Coming into the Country

McPhee, John. Coming into the Country. New York: The Noonday Press, 1977.

Reason read: in four months I will be visiting Alaska. I thought I would start reading about it now.

There is a little bit of all things Alaskan in Coming into the Country. To name a few: the trials and tribulations of traveling rivers via kayak, the must-know laws of sport fishing (for example, fishermen are prohibited from catching fish by anything but mouth. Who knew?), Juneau is two time zones away from Anchorage. There’s more: McPhee details the nature of Grizzly bears, the techniques of placer mining, the bickering over the new location of the state capital, marriage and survival, and my favorite, the people of Alaska (transplant and not). The people you meet in Coming into the Country are phenomenal.
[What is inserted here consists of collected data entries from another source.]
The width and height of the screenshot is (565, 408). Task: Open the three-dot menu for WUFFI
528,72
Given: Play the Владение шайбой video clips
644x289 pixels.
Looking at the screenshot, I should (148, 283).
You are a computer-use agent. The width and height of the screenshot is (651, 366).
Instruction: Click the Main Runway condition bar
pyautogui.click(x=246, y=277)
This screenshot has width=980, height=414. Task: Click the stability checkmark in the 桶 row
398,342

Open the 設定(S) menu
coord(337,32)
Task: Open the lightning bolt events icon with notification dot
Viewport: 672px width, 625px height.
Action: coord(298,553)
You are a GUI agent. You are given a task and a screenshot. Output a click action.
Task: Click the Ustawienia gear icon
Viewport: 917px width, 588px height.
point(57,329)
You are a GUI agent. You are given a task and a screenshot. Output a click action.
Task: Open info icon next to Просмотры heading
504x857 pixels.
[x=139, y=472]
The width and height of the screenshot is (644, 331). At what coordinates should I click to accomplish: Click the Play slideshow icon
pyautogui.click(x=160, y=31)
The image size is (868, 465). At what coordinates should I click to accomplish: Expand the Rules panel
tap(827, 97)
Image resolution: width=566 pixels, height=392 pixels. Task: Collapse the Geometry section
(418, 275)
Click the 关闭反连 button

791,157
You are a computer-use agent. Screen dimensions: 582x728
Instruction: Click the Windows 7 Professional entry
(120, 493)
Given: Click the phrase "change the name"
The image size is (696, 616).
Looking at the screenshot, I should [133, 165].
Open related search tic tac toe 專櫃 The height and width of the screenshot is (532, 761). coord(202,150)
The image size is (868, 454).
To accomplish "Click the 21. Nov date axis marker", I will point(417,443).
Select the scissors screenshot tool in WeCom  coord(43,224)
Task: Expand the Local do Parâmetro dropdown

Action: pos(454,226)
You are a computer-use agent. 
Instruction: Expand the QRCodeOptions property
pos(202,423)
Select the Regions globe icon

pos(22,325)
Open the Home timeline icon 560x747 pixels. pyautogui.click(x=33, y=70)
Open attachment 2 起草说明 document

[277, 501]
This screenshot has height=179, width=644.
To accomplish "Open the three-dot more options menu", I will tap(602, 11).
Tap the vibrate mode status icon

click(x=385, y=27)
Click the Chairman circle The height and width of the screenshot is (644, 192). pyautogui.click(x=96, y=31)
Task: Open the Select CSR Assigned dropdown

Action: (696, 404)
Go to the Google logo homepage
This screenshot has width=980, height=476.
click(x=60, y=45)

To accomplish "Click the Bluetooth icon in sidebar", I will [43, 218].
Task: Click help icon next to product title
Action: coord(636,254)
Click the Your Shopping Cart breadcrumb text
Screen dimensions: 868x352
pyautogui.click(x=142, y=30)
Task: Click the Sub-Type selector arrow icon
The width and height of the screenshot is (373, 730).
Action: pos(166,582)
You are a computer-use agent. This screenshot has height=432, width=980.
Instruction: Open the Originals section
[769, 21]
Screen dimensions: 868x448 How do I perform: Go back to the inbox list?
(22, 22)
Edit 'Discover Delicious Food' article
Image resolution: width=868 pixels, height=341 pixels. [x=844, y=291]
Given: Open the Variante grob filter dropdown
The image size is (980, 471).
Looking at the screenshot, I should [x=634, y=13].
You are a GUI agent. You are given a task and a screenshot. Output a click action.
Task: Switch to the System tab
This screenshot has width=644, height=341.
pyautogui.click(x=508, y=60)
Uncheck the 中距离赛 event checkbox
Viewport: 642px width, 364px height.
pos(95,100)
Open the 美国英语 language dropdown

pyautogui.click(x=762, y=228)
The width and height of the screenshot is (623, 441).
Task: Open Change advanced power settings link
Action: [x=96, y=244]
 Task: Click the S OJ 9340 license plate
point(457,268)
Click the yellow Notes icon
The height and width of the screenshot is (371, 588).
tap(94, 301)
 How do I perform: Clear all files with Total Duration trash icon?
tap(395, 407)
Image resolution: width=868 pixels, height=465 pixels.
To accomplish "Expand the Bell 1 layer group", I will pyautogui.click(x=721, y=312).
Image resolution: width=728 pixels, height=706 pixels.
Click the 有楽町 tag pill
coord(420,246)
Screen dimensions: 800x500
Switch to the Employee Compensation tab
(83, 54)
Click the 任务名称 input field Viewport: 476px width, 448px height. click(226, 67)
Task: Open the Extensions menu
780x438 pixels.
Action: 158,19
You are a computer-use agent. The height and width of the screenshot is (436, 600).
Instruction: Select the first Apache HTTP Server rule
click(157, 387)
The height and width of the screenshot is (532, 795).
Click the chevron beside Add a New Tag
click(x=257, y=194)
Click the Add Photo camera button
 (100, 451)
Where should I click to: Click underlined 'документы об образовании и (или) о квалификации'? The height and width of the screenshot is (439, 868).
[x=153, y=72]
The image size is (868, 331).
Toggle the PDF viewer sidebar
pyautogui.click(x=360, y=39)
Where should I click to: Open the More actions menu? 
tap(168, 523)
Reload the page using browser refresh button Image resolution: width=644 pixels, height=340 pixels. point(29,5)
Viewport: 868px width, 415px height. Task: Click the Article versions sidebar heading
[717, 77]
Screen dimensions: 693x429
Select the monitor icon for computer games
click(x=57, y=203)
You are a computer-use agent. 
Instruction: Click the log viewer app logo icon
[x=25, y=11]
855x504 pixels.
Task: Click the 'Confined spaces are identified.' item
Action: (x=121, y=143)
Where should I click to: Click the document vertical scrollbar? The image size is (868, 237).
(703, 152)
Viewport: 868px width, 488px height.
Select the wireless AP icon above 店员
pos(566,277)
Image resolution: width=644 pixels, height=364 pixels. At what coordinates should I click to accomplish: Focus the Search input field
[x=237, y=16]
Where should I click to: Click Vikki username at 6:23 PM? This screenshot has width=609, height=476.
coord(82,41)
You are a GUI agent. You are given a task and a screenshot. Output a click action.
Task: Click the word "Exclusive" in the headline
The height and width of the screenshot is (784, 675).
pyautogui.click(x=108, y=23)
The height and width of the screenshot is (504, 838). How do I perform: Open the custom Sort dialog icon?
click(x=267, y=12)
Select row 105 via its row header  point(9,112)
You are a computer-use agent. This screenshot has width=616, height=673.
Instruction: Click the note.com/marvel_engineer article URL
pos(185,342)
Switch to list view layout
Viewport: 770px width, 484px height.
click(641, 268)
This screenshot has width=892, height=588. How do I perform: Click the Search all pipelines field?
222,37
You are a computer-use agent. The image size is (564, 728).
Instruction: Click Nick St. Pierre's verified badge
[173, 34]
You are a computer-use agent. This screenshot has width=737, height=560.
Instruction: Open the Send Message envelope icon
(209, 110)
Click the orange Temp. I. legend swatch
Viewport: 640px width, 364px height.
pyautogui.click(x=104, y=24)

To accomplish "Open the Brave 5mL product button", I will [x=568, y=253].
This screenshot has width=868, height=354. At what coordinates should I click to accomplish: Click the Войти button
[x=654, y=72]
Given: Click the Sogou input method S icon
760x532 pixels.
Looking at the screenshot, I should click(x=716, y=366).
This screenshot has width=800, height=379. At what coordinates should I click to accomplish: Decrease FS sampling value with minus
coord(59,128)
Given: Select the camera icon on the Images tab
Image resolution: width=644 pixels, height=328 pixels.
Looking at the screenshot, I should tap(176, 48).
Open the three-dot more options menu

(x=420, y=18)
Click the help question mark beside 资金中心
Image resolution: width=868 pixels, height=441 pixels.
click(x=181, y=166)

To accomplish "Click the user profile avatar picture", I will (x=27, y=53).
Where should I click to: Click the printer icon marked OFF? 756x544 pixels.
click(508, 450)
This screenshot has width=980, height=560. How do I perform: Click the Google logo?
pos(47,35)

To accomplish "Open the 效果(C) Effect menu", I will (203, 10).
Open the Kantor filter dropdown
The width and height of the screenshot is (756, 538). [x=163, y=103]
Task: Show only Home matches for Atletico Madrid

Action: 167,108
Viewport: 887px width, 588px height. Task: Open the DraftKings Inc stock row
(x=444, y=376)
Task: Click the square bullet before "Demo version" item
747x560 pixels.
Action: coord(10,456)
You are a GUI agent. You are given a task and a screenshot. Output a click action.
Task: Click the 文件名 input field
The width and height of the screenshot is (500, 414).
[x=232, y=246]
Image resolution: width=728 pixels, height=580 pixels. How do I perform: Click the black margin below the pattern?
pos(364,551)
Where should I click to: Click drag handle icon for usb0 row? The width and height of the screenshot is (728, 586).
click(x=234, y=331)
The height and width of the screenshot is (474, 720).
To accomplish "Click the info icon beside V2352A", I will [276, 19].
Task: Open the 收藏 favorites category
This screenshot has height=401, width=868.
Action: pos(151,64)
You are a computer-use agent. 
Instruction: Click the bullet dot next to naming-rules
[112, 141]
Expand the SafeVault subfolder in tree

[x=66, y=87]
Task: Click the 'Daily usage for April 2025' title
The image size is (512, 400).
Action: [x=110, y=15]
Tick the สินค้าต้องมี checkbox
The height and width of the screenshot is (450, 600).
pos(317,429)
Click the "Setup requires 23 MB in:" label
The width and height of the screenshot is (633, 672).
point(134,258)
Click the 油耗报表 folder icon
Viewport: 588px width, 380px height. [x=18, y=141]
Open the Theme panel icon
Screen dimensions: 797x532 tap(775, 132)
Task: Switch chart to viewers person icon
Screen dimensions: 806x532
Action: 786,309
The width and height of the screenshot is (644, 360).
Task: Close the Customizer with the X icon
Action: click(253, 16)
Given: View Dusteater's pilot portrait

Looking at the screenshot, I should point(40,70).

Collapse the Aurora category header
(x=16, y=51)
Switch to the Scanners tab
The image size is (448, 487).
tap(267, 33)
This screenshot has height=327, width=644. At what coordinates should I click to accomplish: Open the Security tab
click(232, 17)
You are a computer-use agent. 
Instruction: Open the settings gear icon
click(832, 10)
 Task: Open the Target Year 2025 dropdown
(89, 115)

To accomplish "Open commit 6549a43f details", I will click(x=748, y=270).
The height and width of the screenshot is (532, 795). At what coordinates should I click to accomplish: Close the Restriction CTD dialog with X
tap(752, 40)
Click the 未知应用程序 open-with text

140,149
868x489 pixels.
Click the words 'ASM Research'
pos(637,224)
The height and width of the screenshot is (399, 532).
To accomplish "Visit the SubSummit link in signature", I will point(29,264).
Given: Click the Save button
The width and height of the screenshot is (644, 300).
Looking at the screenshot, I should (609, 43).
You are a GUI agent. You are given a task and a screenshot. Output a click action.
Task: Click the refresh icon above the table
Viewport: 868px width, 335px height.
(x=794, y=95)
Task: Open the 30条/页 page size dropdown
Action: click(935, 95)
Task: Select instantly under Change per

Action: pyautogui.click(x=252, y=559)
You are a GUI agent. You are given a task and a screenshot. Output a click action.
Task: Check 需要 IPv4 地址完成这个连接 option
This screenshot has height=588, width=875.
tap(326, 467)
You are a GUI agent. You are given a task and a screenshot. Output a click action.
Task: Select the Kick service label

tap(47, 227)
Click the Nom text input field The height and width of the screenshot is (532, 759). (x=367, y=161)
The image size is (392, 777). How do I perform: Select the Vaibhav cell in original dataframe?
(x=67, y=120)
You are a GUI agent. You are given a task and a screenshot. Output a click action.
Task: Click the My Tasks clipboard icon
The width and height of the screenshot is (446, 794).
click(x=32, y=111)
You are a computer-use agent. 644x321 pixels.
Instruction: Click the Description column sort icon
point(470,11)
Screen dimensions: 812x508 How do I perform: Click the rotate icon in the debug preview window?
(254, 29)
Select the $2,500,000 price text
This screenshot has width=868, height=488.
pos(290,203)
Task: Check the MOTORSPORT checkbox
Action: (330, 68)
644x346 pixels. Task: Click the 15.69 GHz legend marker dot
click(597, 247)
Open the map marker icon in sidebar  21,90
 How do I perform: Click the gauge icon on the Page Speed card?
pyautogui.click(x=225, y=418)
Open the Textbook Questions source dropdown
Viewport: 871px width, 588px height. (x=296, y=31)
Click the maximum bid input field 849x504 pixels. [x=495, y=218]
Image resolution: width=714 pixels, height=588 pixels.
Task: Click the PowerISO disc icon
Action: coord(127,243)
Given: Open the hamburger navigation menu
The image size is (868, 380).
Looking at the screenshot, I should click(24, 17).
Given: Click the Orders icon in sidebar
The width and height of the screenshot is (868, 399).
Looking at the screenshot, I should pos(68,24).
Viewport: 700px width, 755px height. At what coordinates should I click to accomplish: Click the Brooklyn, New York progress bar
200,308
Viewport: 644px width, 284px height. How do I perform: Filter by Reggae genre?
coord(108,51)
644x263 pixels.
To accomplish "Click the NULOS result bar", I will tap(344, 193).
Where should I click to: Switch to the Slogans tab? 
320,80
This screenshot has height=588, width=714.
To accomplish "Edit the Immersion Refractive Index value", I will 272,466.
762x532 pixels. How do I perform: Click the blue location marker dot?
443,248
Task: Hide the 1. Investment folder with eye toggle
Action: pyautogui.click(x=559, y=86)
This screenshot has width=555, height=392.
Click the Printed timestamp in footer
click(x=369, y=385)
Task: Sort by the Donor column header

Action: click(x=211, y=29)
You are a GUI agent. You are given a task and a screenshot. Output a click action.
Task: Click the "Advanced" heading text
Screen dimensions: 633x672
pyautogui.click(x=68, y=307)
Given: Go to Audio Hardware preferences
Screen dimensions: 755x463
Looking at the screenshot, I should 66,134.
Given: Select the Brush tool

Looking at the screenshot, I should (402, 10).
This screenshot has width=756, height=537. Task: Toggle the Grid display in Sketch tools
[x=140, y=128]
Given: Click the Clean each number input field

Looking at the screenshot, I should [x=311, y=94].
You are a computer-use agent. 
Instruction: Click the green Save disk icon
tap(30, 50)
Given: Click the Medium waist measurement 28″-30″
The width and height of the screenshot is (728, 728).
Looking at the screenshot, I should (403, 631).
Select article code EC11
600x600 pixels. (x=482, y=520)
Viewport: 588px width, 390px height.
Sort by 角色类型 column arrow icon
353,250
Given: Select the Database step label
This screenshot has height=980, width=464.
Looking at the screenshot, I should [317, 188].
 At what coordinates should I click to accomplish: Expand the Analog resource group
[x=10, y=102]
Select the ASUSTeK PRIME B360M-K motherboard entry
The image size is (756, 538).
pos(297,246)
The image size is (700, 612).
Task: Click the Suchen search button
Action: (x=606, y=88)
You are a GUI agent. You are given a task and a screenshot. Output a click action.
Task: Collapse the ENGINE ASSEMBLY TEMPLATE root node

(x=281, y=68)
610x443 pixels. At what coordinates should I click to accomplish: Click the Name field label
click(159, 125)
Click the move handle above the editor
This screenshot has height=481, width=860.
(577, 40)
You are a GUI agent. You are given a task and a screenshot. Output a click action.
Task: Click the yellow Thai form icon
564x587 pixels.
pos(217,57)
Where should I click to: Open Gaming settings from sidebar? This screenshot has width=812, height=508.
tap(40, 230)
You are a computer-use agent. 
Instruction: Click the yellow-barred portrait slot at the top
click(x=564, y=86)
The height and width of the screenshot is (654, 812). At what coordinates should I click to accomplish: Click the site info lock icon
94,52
As an aside, Pearl may have called Coming into the Country a “classic” but in a timely twist, the boom of oil in Alaska is anything but old news.

Quotes I liked, “The best and worst part of catching that fish was deciding to let it go” (p 77) and “On days when the mail plane does not come, the human atmosphere is notably calmer than it is now” (p 199).

Author fact: I already told you McPhee has a huge list of books he has written. And I already told you I have six of them on my Challenge list. I already reviewed “Crossing the Craton” a few years ago.

Book trivia: There are no photographs in Coming into the Country but there are several different helpful maps.

Nancy said: Nancy called Coming into the Country a “classic” (p 15).

BookLust Twist: from Book Lust To Go in the chapter called “All Set For Alaska” (p 15).